▶ _Exercise details_:
Copy the data below verbatim, starting with the line containing "Select the Test Plan flask icon" and continuing through the line containing "pyautogui.click(x=124, y=90)", with both of those lines included.

▶ _Data shown_:

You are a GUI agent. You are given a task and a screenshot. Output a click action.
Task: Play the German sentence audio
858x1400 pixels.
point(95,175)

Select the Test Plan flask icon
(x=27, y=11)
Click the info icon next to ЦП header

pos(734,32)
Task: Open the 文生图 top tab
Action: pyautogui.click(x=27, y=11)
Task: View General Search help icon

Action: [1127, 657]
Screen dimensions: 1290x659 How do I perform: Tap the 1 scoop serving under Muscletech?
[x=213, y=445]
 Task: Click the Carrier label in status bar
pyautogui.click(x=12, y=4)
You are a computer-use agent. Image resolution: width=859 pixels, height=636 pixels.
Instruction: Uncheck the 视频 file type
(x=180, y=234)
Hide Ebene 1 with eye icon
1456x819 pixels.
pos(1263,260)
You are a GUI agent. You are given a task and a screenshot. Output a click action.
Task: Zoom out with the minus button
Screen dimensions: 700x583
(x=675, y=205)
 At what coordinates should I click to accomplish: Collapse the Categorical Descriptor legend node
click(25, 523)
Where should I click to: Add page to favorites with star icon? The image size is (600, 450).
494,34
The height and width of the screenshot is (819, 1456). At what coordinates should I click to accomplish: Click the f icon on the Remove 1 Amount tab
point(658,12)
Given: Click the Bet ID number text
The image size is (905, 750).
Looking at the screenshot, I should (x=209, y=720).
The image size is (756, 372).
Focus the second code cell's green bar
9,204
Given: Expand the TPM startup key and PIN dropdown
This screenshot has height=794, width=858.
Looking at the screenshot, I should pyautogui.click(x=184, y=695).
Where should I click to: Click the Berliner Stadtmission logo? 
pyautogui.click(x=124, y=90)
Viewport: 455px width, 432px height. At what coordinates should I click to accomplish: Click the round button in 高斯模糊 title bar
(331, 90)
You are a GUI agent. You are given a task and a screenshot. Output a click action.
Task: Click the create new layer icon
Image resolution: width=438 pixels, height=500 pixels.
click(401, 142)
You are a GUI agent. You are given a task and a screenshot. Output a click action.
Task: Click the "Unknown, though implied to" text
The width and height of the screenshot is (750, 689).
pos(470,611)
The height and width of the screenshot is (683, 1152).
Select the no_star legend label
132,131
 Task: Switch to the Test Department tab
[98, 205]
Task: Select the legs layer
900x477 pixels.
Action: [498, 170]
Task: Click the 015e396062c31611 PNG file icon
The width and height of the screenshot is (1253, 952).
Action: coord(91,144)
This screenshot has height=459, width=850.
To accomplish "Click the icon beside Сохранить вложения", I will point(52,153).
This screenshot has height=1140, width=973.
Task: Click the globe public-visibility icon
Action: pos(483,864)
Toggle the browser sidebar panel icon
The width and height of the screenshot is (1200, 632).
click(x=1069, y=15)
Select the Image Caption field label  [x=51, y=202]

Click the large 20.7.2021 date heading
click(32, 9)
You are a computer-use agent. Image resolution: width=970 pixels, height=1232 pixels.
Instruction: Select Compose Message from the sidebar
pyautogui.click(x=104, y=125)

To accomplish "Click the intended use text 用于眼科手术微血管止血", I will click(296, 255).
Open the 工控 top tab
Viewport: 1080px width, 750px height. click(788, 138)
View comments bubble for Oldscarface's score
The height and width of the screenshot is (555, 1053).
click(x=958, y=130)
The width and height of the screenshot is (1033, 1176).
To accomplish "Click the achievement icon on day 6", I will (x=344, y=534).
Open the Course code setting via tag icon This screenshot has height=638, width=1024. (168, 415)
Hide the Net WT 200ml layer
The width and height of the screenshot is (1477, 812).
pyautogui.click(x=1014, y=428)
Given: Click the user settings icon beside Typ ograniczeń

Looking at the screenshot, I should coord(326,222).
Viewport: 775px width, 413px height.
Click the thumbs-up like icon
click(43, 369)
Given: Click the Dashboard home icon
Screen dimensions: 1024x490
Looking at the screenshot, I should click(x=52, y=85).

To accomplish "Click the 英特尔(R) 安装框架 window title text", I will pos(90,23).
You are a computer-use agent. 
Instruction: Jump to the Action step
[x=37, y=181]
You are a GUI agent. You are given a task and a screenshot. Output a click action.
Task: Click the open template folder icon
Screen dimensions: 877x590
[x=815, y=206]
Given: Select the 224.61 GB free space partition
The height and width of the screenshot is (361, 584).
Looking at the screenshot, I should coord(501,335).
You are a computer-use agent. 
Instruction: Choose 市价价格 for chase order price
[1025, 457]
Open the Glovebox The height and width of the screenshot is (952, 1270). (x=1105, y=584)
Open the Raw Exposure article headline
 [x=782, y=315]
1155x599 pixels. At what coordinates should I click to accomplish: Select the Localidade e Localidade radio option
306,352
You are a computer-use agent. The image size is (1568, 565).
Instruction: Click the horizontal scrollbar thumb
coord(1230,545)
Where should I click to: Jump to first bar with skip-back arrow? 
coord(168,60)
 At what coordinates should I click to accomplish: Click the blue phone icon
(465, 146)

▶ _Solved exercise_:
Select the Test Plan flask icon
(x=27, y=11)
Click the info icon next to ЦП header

pos(734,32)
Task: Open the 文生图 top tab
Action: pyautogui.click(x=27, y=11)
Task: View General Search help icon

Action: [1127, 657]
Screen dimensions: 1290x659 How do I perform: Tap the 1 scoop serving under Muscletech?
[x=213, y=445]
 Task: Click the Carrier label in status bar
pyautogui.click(x=12, y=4)
You are a computer-use agent. Image resolution: width=859 pixels, height=636 pixels.
Instruction: Uncheck the 视频 file type
(x=180, y=234)
Hide Ebene 1 with eye icon
1456x819 pixels.
pos(1263,260)
You are a GUI agent. You are given a task and a screenshot. Output a click action.
Task: Zoom out with the minus button
Screen dimensions: 700x583
(x=675, y=205)
 At what coordinates should I click to accomplish: Collapse the Categorical Descriptor legend node
click(25, 523)
Where should I click to: Add page to favorites with star icon? The image size is (600, 450).
494,34
The height and width of the screenshot is (819, 1456). At what coordinates should I click to accomplish: Click the f icon on the Remove 1 Amount tab
point(658,12)
Given: Click the Bet ID number text
The image size is (905, 750).
Looking at the screenshot, I should (x=209, y=720).
The image size is (756, 372).
Focus the second code cell's green bar
9,204
Given: Expand the TPM startup key and PIN dropdown
This screenshot has height=794, width=858.
Looking at the screenshot, I should pyautogui.click(x=184, y=695).
Where should I click to: Click the Berliner Stadtmission logo? 
pyautogui.click(x=124, y=90)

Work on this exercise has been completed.